Status: Active Development - This project demonstrates production-grade data engineering patterns. Core infrastructure and payment pipeline are complete; analytics layer is in progress.
A modern data platform built on Kubernetes featuring real-time payment event processing, streaming validation, workflow orchestration, and a lakehouse architecture.
| Component | Description | Status |
|---|---|---|
| Payment Pipeline | Webhook ingestion, multi-layer validation, Temporal workflows | Complete |
| Streaming Infrastructure | Kafka, async Python consumers, dead letter queues | Complete |
| Lakehouse Platform | Apache Iceberg, Polaris catalog, Trino query engine | Complete |
| MLOps Platform | Feast feature store, MLflow model registry, data quality validation | Complete |
| Batch Orchestration | Dagster assets, DBT transformations, medallion architecture | Complete |
| Analytics Layer | Superset BI dashboards, DBT marts, Iceberg storage | Complete |
PAYMENT PIPELINE
┌─────────────────────────────────────────────────────────────────────────────────┐
│ │
│ Stripe ┌──────────┐ Kafka ┌─────────────┐ Kafka ┌─────────┐ │
│ Webhooks ───>│ Gateway │───────────> │ Transformer │───────────> │Temporal │ │
│ │ (FastAPI)│ │ (Python) │ │ Worker │ │
│ └──────────┘ └─────────────┘ └─────────┘ │
│ │ │ │ │
│ v v v │
│ [DLQ Topic] [DLQ Topic] PostgreSQL │
│ │ │
│ Inference Service (ML) <────────────── Feast Online Store <───────────┘ │
│ - Fraud Scoring (Live) (Redis Features) │ │
│ - Churn Prediction (Live) v │
│ - MLflow Model Registry <───────────────────────────────────────┐ │ │
│ │ │ │
│ ┌─────────────────────────────────────────────┐ │
│ │ LAKEHOUSE PLATFORM │ │
│ │ Dagster ──> Iceberg ──> DBT ──> Trino │ │
│ │ (ML Ops) (Bronze) (Silver) (query) │ │
│ └─────────────────────────────────────────────┘ │
└─────────────────────────────────────────────────────────────────────────────────┘
- Gateway: FastAPI, HMAC-SHA256 signature verification, aiokafka
- Transformer: ISO 4217 currency validation, null normalization, unified event schema
- Temporal Worker: Temporal workflows, per-activity retry policies, idempotent processing
- Inference: FastAPI service using Feast for real-time features and MLflow for model serving
- Feature Store: Feast with Redis (online) and S3/Iceberg (offline)

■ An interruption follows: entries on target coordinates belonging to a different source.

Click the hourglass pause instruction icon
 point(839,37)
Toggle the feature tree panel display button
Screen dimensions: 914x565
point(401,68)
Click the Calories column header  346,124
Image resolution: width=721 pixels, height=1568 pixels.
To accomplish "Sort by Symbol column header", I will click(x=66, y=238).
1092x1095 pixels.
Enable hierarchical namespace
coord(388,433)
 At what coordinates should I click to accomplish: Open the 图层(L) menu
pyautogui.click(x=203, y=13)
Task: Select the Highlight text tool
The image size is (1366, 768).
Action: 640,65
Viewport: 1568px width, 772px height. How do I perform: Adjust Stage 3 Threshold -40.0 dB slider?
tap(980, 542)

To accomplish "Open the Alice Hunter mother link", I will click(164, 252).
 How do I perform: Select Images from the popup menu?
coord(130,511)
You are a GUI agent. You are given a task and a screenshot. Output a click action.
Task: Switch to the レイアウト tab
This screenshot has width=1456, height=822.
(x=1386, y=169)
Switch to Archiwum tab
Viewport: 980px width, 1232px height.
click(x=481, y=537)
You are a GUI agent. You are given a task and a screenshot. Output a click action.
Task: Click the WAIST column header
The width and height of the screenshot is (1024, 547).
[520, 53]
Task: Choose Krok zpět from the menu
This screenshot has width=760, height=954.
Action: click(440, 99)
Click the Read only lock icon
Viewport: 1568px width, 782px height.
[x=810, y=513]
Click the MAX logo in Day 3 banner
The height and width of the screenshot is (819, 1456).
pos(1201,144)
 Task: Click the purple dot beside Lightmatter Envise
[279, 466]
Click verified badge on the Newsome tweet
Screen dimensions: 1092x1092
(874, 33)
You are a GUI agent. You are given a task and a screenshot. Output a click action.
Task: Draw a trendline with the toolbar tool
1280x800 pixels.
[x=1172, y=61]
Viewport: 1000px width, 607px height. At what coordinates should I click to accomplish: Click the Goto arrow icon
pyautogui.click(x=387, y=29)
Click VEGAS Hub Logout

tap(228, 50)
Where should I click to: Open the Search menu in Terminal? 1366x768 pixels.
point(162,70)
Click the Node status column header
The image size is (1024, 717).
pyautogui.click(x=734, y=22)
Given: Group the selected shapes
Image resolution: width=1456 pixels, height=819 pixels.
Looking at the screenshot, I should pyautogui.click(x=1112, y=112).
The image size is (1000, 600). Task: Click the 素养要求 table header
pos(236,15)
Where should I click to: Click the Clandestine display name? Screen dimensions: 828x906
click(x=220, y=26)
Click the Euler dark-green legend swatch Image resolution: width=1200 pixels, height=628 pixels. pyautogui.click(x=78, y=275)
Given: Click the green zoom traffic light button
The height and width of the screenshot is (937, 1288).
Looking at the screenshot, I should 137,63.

- Model Tracking: MLflow for experiment tracking and model registry
- Data Quality: Dagster assets for feature validation and drift detection
- Champion/Challenger: Automated model promotion based on performance metrics
- Storage: MinIO (S3-compatible), Apache Iceberg tables
- Catalog: Apache Polaris REST catalog
- Query: Trino distributed SQL
- Orchestration: Dagster asset-based pipelines
- Transformations: DBT (medallion architecture)
- Streaming: Apache Kafka
- Container Orchestration: Kubernetes
- Package Management: Helm
- Local Development: Docker Compose
Three validation layers ensure data quality before lakehouse ingestion:
- Gateway: Signature verification, JSON structure validation
- Transformer: Currency codes (ISO 4217), amount bounds, null handling
- Temporal Worker: Business rules via Temporal activities
- Temporal workflows survive service restarts
- Event-based idempotency (
event_idas workflow ID) - Per-activity retry policies with exponential backoff
- Dead letter queues at each processing stage
- Real-time Enrichment: Inference service retrieves millisecond-latency features from Feast
- Model Governance: MLflow manages "Production" vs "Staging" model versions
- Automated Training: Dagster orchestrates periodic model retraining with Champion/Challenger logic
- Data Validation: Pre-training checks ensure feature quality and catch distribution drift
- Unified event schema normalizes provider-specific formats
- Pluggable transformer/handler architecture
- Extensible for additional payment providers (Square, PayPal, Adyen)
.
├── contracts/ # Shared schemas package
│ └── schemas/ # Pydantic models for events
│
├── services/ # Microservices
│ ├── gateway/ # Webhook ingestion (FastAPI)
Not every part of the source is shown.